Ей было 22 года, когда она познакомилась с Дантесом - ему тоже было 22. Француз, кавалергард, молодой, обаятельный... О чем говорить! Я верю, что там что-то было. Возможно без интимных отношений. Но романтика присутствовала точно. Щеголев так описывал их отношения: "Дантес взволновал Наталью Николаевну так, как ее еще никто не волновал... Что греха таить: конечно, Дантес должен был быть для нее интереснее, чем Пушкин. Какой простодушной искренностью дышат ее слова княгине В. Ф. Вяземской в ответ на ее предупреждения и на ее запрос, чем может кончиться вся эта история с Дантесом! "Мне с ним (Дантесом) весело..."

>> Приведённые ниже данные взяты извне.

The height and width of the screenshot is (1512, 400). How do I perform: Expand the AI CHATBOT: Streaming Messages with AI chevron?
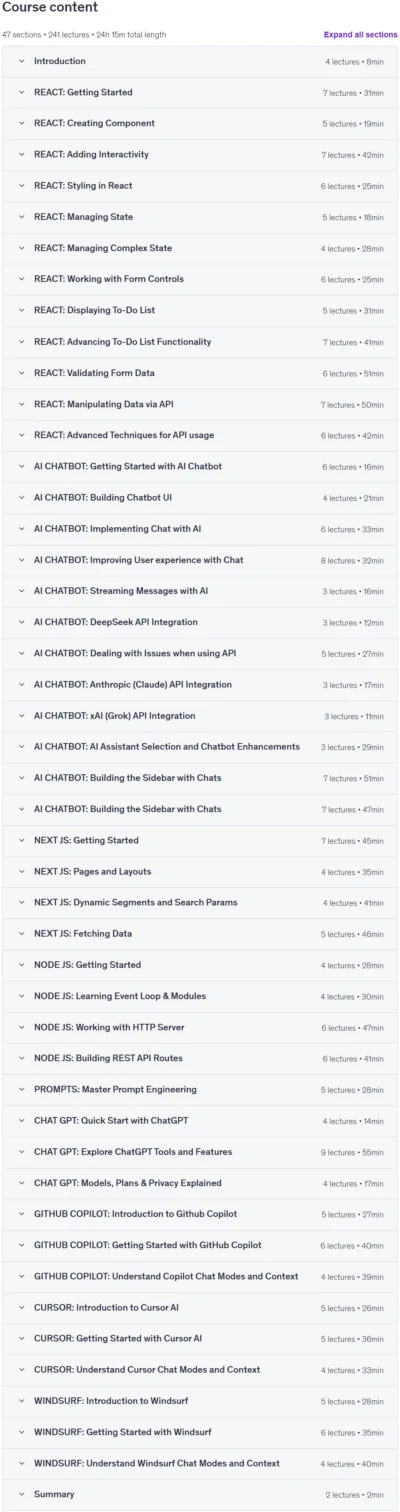(x=20, y=591)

Девочкам свойственно влюбляться в мальчиков. Не в "первых поэтов России", не в важных императоров, не в богатых бизнесменов, не в крутых папиков или опытных любовников - все это от лукавого. Природа, правда жизни, сердце тянет девочек к красивым, веселым, милым, близким в силу возраста мальчикам... Как он ухаживал за ней! Он не мог скрыть эмоций, и все это видели. Софи Карамзина, как-то встретившая Дантеса на празднике, рассказывала в письме к брату об этой встрече в самом легком и шутливом тоне: "Я шла под руку с Дантесом. Он забавлял меня своими шутками, своей веселостью и даже смешными припадками своих чувств (как всегда, к прекрасной Натали)". Мне кажется, что и у Гончаровой закружилась голова.

Я бы точно влюбилась, так искренно, так нежно. После пеленок-распашонок, после постылого мужа-коротышки, волокиты и картежника, после скучных дней, похожих один на другой - ох, как бы я кинулась в эту любовь... Я ведь ее, такую, к ровеснику, еще не знала до этого. Как, какие силы надо иметь, чтобы противиться невероятным, неведомым до этого чувствам? Не краснеть, встречаясь с ним взглядом? Не рыдать над его письмом? Не улыбаться, вспоминая его улыбку?.. Потом, может быть, терзалась бы чувством вины, особенно если бы меня клевала вся Россия. Но тогда - как бы я смогла уничтожить в себе все это? Как бы я смогла, девочка Наташа двадцать двух лет?